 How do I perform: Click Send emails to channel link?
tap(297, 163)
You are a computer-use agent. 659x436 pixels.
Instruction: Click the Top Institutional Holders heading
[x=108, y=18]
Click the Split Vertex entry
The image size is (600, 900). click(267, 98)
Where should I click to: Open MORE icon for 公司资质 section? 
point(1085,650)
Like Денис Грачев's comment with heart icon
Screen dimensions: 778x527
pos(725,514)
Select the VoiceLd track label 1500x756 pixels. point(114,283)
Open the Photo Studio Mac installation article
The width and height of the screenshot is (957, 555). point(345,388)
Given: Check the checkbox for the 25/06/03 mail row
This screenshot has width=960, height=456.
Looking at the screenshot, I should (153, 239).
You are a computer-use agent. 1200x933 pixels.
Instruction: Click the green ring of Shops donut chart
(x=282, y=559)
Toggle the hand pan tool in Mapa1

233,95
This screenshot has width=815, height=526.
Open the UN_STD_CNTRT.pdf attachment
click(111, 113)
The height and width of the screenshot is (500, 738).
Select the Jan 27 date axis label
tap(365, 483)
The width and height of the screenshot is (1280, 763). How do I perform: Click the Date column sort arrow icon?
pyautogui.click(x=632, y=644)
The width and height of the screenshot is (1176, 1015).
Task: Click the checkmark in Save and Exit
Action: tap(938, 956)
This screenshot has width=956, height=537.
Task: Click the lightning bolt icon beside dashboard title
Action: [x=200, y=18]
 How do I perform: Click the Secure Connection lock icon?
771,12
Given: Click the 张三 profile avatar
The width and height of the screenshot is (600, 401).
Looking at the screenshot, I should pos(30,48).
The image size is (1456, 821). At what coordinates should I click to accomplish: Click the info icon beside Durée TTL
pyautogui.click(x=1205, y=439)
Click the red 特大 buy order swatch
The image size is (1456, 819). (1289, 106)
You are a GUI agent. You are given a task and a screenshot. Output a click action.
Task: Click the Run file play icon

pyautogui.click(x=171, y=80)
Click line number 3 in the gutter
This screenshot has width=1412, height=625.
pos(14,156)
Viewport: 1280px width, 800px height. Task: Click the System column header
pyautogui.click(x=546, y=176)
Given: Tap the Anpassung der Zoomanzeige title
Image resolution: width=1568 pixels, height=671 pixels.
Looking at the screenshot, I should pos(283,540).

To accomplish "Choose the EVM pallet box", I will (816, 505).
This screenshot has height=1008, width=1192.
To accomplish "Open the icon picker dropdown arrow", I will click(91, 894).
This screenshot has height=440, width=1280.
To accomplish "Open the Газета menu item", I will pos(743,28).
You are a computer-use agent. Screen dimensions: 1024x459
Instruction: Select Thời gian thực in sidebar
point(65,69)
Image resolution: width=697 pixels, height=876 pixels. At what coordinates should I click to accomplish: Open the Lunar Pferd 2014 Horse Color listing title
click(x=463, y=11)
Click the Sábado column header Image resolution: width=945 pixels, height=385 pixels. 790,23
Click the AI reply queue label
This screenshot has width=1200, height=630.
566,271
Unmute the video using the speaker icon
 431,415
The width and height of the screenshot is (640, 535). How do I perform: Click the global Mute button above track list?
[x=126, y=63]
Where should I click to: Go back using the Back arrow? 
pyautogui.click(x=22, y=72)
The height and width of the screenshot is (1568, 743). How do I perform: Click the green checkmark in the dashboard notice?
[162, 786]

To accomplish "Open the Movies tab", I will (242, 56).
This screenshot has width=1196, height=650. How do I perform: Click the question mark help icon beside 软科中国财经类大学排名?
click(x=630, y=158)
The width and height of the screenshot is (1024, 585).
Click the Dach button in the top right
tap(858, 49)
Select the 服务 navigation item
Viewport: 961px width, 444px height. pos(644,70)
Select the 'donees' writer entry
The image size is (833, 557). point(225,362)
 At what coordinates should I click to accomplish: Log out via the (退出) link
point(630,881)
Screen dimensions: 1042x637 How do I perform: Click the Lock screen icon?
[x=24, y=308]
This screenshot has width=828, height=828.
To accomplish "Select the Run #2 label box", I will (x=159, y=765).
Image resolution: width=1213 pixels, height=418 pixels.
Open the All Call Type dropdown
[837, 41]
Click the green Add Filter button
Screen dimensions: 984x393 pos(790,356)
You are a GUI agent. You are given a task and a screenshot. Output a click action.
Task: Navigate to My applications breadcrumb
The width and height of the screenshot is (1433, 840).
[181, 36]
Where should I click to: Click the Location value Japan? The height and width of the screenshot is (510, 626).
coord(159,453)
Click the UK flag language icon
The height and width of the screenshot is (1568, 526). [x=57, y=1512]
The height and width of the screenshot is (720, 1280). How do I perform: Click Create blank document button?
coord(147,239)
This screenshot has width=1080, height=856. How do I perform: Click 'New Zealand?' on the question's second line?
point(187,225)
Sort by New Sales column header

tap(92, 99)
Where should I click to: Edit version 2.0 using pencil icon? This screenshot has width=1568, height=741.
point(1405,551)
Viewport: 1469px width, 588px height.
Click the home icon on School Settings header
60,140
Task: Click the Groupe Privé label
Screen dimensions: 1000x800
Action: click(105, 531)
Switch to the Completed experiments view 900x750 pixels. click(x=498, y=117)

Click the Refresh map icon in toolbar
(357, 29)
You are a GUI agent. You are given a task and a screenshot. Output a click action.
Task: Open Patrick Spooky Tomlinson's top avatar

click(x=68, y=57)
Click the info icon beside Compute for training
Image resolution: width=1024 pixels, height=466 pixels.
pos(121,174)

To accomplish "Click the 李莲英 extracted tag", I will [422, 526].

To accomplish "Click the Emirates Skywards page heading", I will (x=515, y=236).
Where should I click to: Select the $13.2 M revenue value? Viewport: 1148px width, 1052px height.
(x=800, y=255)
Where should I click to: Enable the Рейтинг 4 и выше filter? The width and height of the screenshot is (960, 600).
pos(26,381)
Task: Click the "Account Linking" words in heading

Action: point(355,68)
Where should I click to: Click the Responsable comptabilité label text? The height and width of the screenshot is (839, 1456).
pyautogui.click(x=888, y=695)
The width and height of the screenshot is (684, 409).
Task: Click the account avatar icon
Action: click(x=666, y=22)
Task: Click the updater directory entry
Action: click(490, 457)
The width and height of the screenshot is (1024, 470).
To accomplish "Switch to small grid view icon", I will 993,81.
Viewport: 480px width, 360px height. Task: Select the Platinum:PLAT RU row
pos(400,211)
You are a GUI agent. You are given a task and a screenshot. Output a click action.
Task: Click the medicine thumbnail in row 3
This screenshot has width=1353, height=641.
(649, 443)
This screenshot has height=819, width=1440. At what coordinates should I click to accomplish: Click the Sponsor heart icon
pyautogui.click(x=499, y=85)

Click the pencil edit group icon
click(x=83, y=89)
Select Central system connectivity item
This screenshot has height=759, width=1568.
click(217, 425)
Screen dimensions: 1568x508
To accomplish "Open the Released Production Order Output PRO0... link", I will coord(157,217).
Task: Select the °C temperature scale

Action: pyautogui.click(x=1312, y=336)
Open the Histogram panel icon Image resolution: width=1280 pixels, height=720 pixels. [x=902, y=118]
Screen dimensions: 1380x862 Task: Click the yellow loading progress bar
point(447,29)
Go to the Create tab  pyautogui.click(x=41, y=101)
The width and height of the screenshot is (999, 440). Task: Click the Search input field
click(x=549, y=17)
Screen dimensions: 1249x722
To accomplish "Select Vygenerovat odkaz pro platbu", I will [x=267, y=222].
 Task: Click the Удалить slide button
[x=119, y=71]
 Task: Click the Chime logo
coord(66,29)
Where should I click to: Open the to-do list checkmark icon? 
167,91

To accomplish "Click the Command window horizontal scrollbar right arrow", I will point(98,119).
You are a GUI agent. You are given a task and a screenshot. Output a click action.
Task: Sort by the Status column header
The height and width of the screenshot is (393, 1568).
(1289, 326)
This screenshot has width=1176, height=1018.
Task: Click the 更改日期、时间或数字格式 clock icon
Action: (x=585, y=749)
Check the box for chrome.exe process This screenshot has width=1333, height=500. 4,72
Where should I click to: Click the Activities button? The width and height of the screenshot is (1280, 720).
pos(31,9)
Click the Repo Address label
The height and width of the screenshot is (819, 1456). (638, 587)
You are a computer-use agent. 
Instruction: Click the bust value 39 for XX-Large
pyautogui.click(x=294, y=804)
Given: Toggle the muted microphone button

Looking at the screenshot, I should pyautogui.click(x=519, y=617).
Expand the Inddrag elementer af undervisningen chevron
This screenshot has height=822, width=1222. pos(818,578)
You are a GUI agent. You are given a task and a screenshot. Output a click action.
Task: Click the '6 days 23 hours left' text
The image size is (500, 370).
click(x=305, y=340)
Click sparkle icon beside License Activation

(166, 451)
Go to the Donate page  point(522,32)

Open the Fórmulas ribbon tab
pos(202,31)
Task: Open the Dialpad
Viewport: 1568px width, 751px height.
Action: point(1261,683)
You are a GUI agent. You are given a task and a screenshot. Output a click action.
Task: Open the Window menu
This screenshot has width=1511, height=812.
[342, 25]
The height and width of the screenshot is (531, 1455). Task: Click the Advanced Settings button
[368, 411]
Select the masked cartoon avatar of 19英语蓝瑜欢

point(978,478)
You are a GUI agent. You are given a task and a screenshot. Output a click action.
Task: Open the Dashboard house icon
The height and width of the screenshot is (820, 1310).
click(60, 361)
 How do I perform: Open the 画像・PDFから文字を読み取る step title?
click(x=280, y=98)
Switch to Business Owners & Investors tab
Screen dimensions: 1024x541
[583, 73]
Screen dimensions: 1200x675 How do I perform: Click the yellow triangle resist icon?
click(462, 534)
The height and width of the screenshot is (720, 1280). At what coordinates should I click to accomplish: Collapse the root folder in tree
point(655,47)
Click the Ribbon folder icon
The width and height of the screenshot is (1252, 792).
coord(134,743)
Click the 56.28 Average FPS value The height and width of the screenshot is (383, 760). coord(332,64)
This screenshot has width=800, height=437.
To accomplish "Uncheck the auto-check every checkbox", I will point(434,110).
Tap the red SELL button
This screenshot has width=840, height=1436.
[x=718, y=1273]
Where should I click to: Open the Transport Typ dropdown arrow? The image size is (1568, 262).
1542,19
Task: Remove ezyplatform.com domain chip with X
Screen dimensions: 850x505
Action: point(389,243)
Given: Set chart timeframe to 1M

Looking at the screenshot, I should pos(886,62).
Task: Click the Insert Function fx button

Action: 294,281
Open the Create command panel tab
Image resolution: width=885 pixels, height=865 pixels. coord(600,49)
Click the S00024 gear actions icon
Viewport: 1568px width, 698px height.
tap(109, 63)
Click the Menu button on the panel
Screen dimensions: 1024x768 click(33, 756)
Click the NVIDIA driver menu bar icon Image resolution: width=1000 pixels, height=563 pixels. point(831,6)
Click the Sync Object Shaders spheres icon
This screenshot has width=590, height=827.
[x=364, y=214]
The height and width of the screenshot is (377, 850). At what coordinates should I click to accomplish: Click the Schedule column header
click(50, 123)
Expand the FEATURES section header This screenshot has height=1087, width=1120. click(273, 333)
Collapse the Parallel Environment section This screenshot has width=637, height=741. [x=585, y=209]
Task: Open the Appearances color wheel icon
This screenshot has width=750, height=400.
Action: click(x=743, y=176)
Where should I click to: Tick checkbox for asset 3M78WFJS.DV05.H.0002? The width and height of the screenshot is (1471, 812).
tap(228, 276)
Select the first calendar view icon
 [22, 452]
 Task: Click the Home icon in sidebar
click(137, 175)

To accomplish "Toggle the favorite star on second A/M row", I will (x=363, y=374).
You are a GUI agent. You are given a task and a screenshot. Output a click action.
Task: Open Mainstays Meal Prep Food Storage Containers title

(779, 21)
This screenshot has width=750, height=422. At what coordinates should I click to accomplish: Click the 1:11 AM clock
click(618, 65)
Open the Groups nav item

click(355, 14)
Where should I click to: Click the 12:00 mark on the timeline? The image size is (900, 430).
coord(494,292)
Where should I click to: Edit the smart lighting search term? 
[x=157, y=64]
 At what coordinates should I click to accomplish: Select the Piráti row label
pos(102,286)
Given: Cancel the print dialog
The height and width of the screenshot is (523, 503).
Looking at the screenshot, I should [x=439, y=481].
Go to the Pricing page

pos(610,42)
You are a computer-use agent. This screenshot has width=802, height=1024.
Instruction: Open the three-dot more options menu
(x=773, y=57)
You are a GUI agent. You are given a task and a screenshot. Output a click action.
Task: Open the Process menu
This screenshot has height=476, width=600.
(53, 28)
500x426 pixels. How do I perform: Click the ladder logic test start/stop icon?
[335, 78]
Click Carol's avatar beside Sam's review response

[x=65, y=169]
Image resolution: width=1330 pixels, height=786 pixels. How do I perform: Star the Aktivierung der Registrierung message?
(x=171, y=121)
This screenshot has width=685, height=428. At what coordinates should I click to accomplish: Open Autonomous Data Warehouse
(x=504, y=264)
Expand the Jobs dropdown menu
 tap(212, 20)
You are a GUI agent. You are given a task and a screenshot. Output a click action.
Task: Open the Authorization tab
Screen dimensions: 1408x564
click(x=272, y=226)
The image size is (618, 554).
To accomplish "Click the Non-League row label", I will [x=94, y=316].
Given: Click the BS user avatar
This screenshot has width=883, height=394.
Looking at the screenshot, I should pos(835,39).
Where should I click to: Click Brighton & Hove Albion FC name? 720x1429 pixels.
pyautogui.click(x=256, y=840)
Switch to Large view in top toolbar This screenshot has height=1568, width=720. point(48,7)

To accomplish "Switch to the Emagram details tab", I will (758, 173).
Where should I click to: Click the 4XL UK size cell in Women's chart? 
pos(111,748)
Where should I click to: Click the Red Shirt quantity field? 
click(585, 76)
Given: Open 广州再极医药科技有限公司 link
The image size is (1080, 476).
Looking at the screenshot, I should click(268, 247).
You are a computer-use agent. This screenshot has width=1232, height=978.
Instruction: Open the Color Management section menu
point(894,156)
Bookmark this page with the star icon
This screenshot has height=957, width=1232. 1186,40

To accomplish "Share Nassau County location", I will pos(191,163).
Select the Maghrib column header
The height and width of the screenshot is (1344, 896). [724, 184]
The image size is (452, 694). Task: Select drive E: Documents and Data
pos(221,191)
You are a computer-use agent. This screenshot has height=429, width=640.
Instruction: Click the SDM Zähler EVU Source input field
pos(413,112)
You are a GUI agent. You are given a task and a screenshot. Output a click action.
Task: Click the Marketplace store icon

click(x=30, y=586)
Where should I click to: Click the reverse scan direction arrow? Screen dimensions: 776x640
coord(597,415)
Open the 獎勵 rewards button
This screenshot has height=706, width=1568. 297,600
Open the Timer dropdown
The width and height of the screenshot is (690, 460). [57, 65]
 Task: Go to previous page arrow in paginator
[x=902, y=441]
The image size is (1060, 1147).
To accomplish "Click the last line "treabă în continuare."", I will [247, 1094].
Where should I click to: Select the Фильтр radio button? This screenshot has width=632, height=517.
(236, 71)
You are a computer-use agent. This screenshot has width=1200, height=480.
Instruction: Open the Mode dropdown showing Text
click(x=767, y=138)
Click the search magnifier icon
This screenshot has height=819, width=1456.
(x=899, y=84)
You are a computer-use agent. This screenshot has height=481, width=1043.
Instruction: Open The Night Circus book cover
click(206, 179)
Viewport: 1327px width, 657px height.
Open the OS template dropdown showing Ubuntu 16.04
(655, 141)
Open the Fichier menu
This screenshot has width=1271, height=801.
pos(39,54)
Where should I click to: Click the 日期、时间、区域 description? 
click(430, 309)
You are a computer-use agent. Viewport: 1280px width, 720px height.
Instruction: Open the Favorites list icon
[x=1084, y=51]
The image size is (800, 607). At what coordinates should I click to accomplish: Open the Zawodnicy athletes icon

# What the task asks
Copy out the range of lines above starting at the line with "Select the first calendar view icon" and ending at the line with "has width=802, height=1024.", exactly and including both.

# Answer to this exercise
Select the first calendar view icon
 [22, 452]
 Task: Click the Home icon in sidebar
click(137, 175)

To accomplish "Toggle the favorite star on second A/M row", I will (x=363, y=374).
You are a GUI agent. You are given a task and a screenshot. Output a click action.
Task: Open Mainstays Meal Prep Food Storage Containers title

(779, 21)
This screenshot has width=750, height=422. At what coordinates should I click to accomplish: Click the 1:11 AM clock
click(618, 65)
Open the Groups nav item

click(355, 14)
Where should I click to: Click the 12:00 mark on the timeline? The image size is (900, 430).
coord(494,292)
Where should I click to: Edit the smart lighting search term? 
[x=157, y=64]
 At what coordinates should I click to accomplish: Select the Piráti row label
pos(102,286)
Given: Cancel the print dialog
The height and width of the screenshot is (523, 503).
Looking at the screenshot, I should [x=439, y=481].
Go to the Pricing page

pos(610,42)
You are a computer-use agent. This screenshot has width=802, height=1024.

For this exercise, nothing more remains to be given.